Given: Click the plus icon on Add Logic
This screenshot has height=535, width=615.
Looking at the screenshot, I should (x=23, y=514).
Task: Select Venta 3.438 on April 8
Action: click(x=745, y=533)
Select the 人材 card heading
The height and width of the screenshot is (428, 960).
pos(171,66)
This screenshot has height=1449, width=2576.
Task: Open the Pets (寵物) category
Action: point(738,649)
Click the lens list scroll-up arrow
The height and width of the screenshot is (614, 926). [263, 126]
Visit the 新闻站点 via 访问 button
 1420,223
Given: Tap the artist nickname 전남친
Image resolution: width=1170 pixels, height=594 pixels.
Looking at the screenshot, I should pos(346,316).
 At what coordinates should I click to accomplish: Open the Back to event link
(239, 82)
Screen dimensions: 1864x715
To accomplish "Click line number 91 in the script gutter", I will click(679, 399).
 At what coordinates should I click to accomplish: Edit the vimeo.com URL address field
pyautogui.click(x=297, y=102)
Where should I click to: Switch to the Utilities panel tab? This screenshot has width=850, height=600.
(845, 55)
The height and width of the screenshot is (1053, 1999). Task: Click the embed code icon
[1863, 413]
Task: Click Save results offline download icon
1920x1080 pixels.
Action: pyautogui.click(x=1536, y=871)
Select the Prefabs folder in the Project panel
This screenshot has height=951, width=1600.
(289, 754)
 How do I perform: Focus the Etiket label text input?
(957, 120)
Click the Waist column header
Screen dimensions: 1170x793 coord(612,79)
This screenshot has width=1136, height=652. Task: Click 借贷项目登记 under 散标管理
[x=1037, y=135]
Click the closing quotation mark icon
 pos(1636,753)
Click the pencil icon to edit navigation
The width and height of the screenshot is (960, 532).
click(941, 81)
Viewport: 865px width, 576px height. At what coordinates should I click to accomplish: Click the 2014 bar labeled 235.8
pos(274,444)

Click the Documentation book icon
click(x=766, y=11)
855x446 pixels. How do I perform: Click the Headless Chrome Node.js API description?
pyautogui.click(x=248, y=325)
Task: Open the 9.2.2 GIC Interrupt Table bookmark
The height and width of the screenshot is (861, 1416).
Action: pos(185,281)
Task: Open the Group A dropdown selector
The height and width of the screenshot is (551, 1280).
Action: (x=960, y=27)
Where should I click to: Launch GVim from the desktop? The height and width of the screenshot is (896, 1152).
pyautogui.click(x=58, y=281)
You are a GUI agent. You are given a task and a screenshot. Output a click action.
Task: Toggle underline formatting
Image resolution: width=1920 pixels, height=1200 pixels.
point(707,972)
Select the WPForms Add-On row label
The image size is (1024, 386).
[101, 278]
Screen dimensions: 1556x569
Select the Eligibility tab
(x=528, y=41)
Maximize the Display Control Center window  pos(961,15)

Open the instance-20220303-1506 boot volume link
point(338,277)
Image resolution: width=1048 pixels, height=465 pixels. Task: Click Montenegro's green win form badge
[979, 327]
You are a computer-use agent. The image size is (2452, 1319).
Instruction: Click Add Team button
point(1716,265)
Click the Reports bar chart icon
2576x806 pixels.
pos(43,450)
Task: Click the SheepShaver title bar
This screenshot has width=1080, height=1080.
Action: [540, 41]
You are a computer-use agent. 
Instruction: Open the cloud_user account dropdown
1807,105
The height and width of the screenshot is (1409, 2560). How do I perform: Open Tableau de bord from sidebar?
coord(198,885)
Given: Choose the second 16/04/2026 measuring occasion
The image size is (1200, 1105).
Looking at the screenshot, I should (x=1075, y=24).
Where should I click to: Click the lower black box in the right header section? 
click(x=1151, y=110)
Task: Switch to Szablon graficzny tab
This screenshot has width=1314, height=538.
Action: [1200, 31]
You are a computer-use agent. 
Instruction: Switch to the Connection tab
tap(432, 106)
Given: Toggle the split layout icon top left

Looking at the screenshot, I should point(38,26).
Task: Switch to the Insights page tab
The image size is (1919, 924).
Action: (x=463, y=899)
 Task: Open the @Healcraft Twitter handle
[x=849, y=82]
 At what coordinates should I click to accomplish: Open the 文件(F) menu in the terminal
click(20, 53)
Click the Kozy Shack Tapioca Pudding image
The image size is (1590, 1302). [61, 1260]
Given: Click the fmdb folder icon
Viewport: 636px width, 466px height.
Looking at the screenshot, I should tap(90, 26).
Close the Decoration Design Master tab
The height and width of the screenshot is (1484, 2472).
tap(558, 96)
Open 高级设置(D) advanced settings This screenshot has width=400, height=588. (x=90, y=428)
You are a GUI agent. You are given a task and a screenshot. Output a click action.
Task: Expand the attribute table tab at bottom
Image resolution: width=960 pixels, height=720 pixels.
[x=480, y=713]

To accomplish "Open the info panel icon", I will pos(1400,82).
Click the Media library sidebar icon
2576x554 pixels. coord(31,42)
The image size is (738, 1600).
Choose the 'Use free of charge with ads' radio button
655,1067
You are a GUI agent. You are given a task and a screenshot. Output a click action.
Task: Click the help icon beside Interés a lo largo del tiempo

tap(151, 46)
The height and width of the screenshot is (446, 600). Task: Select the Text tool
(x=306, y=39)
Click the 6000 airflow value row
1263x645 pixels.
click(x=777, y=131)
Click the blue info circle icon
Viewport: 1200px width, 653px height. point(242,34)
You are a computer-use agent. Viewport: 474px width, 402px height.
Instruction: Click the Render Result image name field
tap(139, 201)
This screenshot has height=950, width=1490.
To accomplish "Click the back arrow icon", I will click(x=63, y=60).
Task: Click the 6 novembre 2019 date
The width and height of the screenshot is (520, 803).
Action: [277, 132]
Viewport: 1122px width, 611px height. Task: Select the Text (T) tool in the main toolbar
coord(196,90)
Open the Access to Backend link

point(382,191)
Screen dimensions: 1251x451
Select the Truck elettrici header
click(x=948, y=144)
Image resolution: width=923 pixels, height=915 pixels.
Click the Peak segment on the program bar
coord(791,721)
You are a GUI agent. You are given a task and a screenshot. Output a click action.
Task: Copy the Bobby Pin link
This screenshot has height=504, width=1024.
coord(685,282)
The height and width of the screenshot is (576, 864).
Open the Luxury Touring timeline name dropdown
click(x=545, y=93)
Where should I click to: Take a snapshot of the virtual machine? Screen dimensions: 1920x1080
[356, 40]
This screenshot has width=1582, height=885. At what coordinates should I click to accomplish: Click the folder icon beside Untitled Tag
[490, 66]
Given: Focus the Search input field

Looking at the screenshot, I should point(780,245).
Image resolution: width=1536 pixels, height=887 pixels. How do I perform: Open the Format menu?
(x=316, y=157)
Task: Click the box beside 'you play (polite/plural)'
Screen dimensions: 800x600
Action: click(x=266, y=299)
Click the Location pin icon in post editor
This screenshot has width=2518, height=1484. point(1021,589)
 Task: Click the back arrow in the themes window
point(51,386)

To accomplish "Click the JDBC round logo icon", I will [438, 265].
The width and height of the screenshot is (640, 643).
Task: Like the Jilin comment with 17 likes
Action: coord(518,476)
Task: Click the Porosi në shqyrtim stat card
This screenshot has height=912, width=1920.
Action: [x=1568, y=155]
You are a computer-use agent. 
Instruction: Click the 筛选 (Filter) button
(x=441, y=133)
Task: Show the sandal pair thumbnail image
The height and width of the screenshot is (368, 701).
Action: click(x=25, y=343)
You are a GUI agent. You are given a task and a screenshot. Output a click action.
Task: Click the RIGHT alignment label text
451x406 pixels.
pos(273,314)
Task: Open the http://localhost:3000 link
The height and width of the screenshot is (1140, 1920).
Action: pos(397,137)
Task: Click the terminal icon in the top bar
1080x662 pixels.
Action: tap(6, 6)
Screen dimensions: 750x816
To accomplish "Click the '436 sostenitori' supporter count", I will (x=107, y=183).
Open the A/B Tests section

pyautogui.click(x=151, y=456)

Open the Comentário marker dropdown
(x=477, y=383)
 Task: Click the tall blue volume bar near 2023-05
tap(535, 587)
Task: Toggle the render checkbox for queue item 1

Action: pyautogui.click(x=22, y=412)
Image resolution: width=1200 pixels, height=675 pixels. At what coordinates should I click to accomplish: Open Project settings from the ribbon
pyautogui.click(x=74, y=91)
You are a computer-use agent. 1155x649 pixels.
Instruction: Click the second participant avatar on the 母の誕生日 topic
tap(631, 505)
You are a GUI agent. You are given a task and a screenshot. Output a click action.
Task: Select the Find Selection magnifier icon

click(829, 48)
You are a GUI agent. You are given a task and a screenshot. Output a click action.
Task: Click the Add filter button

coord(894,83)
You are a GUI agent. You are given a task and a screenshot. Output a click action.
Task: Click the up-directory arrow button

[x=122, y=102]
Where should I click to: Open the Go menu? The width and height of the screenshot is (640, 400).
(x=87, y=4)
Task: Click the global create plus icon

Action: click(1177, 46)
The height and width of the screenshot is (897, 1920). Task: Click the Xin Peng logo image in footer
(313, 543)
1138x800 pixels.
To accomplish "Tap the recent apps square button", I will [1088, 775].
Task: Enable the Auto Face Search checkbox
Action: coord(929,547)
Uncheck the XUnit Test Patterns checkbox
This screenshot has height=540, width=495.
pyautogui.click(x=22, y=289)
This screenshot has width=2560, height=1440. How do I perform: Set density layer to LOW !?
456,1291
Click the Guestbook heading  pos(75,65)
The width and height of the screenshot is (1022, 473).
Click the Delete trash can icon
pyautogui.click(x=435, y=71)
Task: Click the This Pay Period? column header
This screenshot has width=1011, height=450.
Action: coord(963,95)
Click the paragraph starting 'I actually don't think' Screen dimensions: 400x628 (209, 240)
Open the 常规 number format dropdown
....
Requirements: Rewrite the lines from the one containing "This screenshot has height=950, width=1490." through the one containing "Action: [x=1568, y=155]", putting "Display size" in place of "Screen dimensions" and leaving everything else unchanged.

Complete output:
This screenshot has height=950, width=1490.
To accomplish "Click the back arrow icon", I will click(x=63, y=60).
Task: Click the 6 novembre 2019 date
The width and height of the screenshot is (520, 803).
Action: [277, 132]
Viewport: 1122px width, 611px height. Task: Select the Text (T) tool in the main toolbar
coord(196,90)
Open the Access to Backend link

point(382,191)
Display size: 1251x451
Select the Truck elettrici header
click(x=948, y=144)
Image resolution: width=923 pixels, height=915 pixels.
Click the Peak segment on the program bar
coord(791,721)
You are a GUI agent. You are given a task and a screenshot. Output a click action.
Task: Copy the Bobby Pin link
This screenshot has height=504, width=1024.
coord(685,282)
The height and width of the screenshot is (576, 864).
Open the Luxury Touring timeline name dropdown
click(x=545, y=93)
Where should I click to: Take a snapshot of the virtual machine? Display size: 1920x1080
[356, 40]
This screenshot has width=1582, height=885. At what coordinates should I click to accomplish: Click the folder icon beside Untitled Tag
[490, 66]
Given: Focus the Search input field

Looking at the screenshot, I should point(780,245).
Image resolution: width=1536 pixels, height=887 pixels. How do I perform: Open the Format menu?
(x=316, y=157)
Task: Click the box beside 'you play (polite/plural)'
Display size: 800x600
Action: click(x=266, y=299)
Click the Location pin icon in post editor
This screenshot has width=2518, height=1484. point(1021,589)
 Task: Click the back arrow in the themes window
point(51,386)

To accomplish "Click the JDBC round logo icon", I will [438, 265].
The width and height of the screenshot is (640, 643).
Task: Like the Jilin comment with 17 likes
Action: coord(518,476)
Task: Click the Porosi në shqyrtim stat card
This screenshot has height=912, width=1920.
Action: [x=1568, y=155]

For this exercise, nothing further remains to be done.